─── Input data
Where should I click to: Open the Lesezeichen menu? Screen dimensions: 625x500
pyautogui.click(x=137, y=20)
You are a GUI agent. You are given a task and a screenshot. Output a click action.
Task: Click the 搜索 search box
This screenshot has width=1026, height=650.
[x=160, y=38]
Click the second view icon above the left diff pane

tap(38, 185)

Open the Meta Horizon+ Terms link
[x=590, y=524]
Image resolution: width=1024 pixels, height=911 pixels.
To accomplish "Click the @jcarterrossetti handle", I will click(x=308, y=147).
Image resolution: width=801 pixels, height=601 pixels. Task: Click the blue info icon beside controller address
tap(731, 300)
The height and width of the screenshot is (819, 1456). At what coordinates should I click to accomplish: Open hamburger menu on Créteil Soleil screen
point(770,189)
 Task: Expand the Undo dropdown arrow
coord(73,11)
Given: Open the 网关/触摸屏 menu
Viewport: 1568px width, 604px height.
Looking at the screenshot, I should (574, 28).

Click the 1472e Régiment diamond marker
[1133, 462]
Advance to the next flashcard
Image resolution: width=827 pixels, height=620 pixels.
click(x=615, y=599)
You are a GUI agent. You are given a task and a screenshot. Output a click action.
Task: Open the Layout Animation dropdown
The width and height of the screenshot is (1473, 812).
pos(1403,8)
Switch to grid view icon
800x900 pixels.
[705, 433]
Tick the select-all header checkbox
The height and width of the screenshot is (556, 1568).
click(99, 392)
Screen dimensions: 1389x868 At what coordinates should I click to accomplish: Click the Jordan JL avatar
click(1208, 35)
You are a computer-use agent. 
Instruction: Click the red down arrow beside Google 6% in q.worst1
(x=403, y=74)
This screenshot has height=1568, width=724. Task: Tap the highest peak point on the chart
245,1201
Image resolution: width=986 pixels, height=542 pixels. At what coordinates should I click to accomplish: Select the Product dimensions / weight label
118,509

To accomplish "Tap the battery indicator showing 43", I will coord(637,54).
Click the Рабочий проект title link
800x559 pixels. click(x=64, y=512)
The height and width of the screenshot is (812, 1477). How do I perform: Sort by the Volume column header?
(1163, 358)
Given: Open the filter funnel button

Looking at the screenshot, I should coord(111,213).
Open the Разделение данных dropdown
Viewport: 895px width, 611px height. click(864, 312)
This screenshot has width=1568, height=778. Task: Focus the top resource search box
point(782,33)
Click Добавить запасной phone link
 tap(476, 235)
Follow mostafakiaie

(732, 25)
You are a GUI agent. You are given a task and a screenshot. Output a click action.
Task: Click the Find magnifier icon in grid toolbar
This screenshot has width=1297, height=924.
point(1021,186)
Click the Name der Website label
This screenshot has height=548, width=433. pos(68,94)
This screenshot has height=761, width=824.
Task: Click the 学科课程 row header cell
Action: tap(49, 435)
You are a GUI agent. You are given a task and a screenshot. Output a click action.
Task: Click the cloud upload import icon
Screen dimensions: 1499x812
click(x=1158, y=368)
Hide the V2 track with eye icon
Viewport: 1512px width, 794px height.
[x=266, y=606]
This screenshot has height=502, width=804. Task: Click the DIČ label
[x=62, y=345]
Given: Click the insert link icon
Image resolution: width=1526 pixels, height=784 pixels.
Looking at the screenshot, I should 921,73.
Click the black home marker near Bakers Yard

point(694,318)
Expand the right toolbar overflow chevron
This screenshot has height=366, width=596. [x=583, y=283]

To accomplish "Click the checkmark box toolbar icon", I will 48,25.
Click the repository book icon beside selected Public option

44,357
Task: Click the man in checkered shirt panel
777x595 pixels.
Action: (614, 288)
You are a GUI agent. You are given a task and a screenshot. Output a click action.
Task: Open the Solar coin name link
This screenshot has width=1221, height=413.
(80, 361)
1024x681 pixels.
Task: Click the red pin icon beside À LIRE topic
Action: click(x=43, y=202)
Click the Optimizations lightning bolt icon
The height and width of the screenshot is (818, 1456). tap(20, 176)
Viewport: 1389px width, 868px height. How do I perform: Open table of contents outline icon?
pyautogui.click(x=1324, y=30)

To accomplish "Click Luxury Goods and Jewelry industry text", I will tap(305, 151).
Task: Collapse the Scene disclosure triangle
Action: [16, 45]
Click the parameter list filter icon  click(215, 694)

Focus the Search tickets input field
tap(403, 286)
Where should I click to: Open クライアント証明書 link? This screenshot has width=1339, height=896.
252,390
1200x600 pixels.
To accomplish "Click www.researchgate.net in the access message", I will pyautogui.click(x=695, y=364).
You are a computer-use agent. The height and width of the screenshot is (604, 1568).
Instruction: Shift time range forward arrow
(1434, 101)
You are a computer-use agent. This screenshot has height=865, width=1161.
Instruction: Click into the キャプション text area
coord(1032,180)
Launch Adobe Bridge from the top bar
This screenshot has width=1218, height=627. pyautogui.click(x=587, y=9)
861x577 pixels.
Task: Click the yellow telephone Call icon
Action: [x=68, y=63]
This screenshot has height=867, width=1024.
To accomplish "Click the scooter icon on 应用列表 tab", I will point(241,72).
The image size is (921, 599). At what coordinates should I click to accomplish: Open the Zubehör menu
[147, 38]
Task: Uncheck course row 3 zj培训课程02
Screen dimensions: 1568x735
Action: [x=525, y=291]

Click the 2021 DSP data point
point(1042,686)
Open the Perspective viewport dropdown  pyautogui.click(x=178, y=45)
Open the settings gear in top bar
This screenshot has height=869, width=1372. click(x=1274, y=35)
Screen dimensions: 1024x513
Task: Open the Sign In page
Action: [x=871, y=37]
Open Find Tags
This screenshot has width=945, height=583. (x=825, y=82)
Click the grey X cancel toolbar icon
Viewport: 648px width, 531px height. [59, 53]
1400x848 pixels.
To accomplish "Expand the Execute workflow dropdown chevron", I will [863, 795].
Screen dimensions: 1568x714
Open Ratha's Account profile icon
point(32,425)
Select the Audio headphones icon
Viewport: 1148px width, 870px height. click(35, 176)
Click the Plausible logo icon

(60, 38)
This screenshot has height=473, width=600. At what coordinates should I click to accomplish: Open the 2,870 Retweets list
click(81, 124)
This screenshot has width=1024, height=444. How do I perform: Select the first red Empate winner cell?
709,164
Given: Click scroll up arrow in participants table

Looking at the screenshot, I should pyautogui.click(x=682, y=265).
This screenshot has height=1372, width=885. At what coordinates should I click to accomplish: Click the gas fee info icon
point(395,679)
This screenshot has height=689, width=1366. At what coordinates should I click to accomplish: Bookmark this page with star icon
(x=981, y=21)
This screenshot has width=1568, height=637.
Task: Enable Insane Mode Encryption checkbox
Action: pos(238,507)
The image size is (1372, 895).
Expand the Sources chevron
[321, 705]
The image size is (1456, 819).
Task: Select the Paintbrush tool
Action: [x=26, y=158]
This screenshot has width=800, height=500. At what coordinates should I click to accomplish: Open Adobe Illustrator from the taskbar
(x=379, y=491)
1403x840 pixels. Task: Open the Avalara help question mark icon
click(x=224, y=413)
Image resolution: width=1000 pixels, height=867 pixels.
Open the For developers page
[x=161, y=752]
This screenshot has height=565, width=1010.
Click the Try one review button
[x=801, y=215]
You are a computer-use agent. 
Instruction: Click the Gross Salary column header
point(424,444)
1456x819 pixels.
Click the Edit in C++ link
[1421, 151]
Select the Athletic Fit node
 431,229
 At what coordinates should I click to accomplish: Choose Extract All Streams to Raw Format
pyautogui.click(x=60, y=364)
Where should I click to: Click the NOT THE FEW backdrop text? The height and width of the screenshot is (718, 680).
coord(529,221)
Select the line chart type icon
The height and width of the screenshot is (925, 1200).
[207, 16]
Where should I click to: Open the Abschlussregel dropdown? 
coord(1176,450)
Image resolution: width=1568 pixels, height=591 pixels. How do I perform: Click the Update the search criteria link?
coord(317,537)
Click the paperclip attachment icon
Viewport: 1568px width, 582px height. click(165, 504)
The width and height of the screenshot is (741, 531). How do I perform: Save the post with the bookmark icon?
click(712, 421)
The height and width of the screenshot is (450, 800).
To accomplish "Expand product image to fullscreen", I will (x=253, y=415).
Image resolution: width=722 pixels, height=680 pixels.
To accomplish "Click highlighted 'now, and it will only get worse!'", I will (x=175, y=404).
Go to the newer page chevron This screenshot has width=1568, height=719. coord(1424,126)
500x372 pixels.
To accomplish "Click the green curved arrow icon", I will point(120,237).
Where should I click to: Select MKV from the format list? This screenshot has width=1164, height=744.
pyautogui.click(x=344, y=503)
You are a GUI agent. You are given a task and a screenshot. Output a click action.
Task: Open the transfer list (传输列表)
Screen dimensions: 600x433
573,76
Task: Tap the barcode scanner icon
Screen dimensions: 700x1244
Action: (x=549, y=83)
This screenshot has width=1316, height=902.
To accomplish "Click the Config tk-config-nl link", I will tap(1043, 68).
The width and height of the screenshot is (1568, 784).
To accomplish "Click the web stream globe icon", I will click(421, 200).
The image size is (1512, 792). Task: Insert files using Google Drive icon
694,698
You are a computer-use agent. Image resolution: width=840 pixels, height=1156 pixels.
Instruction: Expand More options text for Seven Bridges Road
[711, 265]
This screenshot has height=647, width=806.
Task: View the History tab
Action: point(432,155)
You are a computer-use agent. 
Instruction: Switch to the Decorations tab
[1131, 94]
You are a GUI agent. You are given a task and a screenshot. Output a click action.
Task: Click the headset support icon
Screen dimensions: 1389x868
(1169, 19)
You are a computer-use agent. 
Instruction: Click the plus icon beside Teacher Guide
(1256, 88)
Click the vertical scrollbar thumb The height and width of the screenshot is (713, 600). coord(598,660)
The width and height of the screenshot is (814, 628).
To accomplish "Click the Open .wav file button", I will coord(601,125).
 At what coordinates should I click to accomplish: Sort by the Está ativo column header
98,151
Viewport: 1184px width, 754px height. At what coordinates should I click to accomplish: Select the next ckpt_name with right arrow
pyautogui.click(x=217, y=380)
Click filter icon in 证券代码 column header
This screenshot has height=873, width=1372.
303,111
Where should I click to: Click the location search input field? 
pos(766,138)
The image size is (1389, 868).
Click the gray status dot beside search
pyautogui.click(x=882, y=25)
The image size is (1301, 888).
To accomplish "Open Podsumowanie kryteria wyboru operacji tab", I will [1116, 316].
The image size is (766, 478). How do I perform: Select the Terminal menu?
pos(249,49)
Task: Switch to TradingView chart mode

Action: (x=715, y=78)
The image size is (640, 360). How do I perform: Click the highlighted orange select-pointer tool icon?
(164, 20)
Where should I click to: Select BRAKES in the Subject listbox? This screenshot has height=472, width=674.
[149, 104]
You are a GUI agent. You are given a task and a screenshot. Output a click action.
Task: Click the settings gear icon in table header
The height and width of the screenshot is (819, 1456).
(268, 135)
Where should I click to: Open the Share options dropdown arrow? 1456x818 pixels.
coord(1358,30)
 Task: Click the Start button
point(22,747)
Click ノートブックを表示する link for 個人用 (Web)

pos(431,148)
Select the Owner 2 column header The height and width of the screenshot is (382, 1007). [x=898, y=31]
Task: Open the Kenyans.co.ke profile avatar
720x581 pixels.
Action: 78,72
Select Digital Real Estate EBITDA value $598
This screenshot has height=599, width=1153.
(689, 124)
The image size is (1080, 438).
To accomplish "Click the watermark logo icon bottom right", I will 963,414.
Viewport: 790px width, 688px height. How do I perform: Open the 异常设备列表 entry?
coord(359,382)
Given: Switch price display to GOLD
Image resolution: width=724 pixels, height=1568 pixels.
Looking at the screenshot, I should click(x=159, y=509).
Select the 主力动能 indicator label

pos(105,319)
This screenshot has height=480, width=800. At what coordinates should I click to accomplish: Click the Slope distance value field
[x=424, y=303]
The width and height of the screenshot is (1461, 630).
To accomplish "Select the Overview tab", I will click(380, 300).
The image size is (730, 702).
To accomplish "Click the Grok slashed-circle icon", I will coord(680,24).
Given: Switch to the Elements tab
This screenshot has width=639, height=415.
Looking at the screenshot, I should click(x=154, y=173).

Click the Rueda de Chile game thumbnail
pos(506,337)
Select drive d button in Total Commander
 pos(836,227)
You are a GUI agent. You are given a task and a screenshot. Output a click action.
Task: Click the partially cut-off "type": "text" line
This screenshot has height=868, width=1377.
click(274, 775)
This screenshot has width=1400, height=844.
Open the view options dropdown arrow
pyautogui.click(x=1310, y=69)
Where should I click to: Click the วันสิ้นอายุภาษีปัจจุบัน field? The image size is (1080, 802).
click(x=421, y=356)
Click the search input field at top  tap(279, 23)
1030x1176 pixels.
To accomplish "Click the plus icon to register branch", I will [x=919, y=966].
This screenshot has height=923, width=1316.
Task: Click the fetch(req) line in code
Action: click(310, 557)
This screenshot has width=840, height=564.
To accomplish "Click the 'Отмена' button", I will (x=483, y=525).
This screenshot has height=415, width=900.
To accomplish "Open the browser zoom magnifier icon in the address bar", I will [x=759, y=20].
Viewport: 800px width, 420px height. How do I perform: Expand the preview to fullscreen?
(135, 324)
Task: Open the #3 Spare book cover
──────
● **Task details**
Arrange the material from the line with "Select the Owner" to the line with "I will 963,414." as a JSON list of strings, one string per line with blank lines omitted.

● **Exercise response**
[
  "Select the Owner 2 column header The height and width of the screenshot is (382, 1007). [x=898, y=31]",
  "Task: Open the Kenyans.co.ke profile avatar",
  "720x581 pixels.",
  "Action: 78,72",
  "Select Digital Real Estate EBITDA value $598",
  "This screenshot has height=599, width=1153.",
  "(689, 124)",
  "The image size is (1080, 438).",
  "To accomplish \"Click the watermark logo icon bottom right\", I will 963,414."
]